Cowering in the face of conflict
There are some explanations, and they’re not good ones. The satirical website Point-and-Clickbait posted a barely joking article after the shootings about how the ESA might consider donating slightly less to President Trump when he blamed games. Meanwhile, Vice’s Rob Zacny makes the clever argument that the ESA’s current scandal of accidentally/deliberately leaking media members’ private information and their inability to rise to the need of the industry when its under attack both stem from its short-sighted profits-over-people mentality, where it praises tax cuts for the megacorporations and seems to stand for nothing else.
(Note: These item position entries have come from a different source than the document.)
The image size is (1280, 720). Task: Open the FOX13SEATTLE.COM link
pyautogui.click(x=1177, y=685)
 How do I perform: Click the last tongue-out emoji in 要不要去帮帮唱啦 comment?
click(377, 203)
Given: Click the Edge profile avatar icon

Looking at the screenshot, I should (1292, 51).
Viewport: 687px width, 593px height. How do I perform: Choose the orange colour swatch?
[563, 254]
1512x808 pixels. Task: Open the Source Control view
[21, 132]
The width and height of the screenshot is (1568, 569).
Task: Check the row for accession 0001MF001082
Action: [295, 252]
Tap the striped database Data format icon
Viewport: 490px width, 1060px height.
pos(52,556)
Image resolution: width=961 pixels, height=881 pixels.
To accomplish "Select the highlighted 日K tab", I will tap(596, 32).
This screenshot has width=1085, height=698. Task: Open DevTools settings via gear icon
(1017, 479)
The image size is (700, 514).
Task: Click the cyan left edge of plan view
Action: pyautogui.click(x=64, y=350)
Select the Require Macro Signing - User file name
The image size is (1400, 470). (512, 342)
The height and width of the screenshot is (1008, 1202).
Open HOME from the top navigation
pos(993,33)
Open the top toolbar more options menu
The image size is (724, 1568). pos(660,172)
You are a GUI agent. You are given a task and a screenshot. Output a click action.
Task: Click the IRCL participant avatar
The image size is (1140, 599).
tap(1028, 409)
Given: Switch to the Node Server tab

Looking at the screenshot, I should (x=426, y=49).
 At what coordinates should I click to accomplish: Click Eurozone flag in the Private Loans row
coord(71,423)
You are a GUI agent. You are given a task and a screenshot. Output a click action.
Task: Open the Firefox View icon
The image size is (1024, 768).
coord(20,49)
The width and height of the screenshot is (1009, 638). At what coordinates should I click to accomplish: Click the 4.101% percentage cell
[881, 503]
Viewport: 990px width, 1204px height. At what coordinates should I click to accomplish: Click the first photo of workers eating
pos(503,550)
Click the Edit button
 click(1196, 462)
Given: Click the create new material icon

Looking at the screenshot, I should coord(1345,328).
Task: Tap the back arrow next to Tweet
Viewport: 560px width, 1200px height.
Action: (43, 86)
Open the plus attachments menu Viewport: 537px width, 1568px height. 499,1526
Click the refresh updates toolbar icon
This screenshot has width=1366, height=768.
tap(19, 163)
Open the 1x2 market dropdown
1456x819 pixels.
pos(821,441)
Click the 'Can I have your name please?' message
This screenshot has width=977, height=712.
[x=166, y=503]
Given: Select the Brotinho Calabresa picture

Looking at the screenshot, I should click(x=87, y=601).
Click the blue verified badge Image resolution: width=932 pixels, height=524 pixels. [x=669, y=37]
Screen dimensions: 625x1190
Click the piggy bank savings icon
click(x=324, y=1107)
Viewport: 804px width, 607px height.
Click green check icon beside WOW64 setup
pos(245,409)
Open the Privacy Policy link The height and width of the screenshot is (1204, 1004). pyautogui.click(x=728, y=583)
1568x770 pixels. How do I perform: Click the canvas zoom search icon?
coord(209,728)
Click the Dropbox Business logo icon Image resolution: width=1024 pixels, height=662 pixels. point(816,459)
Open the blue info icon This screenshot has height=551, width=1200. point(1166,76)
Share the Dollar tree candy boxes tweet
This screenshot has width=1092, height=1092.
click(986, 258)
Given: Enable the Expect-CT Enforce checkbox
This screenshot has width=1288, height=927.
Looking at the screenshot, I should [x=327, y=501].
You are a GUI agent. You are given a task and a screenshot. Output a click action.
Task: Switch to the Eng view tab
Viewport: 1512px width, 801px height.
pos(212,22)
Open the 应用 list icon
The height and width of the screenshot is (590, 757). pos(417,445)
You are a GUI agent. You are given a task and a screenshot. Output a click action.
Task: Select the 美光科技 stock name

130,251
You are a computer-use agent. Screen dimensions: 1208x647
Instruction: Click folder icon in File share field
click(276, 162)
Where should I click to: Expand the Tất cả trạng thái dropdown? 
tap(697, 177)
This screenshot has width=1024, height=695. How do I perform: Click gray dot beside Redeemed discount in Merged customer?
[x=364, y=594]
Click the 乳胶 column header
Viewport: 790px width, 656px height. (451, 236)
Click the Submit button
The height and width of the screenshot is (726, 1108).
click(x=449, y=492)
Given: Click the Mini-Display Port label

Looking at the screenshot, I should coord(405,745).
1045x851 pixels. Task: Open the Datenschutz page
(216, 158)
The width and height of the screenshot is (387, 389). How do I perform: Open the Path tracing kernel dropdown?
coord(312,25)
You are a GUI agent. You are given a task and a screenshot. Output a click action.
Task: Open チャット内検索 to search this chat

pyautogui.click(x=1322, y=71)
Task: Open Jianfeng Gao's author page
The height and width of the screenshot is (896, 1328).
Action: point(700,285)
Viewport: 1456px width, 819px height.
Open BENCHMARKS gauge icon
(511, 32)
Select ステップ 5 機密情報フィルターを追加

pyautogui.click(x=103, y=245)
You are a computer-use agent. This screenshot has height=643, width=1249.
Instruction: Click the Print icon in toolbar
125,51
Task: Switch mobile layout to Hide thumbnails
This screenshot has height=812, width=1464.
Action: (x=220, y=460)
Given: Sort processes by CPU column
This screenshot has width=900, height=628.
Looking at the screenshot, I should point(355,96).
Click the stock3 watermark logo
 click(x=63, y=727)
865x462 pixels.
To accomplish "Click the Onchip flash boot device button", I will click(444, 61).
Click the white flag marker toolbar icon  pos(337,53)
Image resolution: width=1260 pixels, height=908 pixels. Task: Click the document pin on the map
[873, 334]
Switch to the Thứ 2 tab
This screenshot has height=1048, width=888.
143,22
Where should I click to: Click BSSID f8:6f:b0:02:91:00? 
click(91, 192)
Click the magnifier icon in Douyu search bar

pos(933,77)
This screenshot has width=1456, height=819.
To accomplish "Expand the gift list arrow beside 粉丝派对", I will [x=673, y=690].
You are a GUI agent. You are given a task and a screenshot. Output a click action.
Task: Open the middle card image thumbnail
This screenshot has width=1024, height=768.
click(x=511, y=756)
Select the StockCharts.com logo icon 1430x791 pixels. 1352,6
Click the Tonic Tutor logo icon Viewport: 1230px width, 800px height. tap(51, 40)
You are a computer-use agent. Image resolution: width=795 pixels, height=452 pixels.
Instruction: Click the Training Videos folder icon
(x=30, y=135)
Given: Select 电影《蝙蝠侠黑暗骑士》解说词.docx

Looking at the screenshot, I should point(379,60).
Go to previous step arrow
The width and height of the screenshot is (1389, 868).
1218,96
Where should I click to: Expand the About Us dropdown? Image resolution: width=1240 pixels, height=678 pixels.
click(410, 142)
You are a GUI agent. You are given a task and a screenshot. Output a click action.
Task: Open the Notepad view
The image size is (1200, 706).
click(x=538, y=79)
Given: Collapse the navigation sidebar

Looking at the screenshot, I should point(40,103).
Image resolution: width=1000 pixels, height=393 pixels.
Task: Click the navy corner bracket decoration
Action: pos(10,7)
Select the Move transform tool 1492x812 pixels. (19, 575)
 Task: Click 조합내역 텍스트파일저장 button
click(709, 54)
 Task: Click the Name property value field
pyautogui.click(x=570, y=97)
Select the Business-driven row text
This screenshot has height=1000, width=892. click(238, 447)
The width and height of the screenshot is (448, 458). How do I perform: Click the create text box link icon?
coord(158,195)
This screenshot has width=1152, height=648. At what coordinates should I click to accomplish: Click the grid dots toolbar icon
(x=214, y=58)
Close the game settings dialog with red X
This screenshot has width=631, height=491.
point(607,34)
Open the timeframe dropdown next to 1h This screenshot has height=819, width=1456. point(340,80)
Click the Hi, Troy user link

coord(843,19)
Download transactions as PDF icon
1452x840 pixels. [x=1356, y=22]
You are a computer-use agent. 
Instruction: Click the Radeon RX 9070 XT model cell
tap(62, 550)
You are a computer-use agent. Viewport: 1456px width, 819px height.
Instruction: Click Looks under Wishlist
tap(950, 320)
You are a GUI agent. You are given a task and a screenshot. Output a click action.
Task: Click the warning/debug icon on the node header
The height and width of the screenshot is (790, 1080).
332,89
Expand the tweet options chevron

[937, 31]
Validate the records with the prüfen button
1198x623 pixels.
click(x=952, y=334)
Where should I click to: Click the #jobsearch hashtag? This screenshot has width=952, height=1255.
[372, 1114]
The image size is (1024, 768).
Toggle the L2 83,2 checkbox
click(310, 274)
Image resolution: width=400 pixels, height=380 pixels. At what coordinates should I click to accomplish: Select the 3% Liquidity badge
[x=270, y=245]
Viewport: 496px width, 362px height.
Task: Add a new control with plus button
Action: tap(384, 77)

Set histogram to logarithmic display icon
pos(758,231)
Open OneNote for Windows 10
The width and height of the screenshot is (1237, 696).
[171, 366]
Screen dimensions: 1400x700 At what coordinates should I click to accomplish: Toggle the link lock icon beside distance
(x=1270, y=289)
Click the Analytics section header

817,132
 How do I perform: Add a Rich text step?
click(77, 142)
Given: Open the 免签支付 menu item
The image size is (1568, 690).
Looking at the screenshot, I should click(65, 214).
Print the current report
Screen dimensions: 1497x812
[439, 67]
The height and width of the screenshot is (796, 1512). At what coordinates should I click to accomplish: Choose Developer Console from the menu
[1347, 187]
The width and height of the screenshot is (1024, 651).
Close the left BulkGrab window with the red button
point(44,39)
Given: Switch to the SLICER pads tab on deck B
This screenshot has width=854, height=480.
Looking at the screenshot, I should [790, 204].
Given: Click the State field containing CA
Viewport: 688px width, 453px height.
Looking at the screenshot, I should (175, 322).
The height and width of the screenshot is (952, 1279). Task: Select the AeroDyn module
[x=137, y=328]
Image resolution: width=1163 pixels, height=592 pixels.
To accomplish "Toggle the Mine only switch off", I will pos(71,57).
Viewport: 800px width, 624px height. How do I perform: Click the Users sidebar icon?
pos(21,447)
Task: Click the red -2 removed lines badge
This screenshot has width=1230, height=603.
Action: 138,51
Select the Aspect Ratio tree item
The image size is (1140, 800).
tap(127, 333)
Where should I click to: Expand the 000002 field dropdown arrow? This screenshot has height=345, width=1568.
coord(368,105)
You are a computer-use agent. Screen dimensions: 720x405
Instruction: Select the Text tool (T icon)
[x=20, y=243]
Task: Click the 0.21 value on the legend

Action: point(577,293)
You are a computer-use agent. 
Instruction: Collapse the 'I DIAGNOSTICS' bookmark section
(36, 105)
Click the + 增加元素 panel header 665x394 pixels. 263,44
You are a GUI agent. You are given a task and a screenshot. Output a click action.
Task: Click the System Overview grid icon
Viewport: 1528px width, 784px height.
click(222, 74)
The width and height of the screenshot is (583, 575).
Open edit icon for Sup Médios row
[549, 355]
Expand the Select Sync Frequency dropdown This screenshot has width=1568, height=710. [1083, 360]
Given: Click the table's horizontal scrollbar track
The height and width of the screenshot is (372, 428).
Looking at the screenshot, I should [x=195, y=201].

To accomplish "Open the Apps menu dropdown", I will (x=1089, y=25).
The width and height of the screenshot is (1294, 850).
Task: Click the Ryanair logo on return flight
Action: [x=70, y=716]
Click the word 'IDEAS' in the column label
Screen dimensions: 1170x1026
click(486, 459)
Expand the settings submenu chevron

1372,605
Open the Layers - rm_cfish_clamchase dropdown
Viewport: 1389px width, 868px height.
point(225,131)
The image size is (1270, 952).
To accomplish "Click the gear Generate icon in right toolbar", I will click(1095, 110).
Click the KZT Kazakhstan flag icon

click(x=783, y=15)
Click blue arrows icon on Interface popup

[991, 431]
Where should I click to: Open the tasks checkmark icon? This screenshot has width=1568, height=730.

Or perhaps there’s an even more cynical argument. The biggest companies in the game industry have a cozy relationship with the gun industry, needing to license accurate firearms to keep a tiny set of gun fetishists happy. Maybe it’s hard to criticize the NRA when you work hand-in-hand with it. Maybe it’s hard to have a tiny bit of moral courage when you’re being attacked by facilitators of mass murder — after all, there’s profits to be made.
A game industry with courage, that stood up for itself, would have gone on the offensive when it became the target of bad faith political attacks. It would have made it a political decision for ESPN or Walmart to remove games from their spaces. The game industry thinks it can win by doing nothing, but it’s already in the match and a side has been picked for it. If the IGDA and ESA and other faces of the industry can’t tell the truth that they’re being targeted by Republicans for evidence-free political reasons, they are failing games and deserve no support.
Of course, nobody expects the ESA or IGDA to do anything like this. They’ve been useless at best for decades. But if you’re a person of influence in the video game industry, a person who’s shocked and disgusted by just how cynically Republicans have used video games to distract from their gun worship, it’s worth acknowledging how and why these organizations have failed. This way, they can be reformed or replaced by groups that stop chasing short-term cash, and instead fight for the long-term health of the video game industry and the nation as a whole.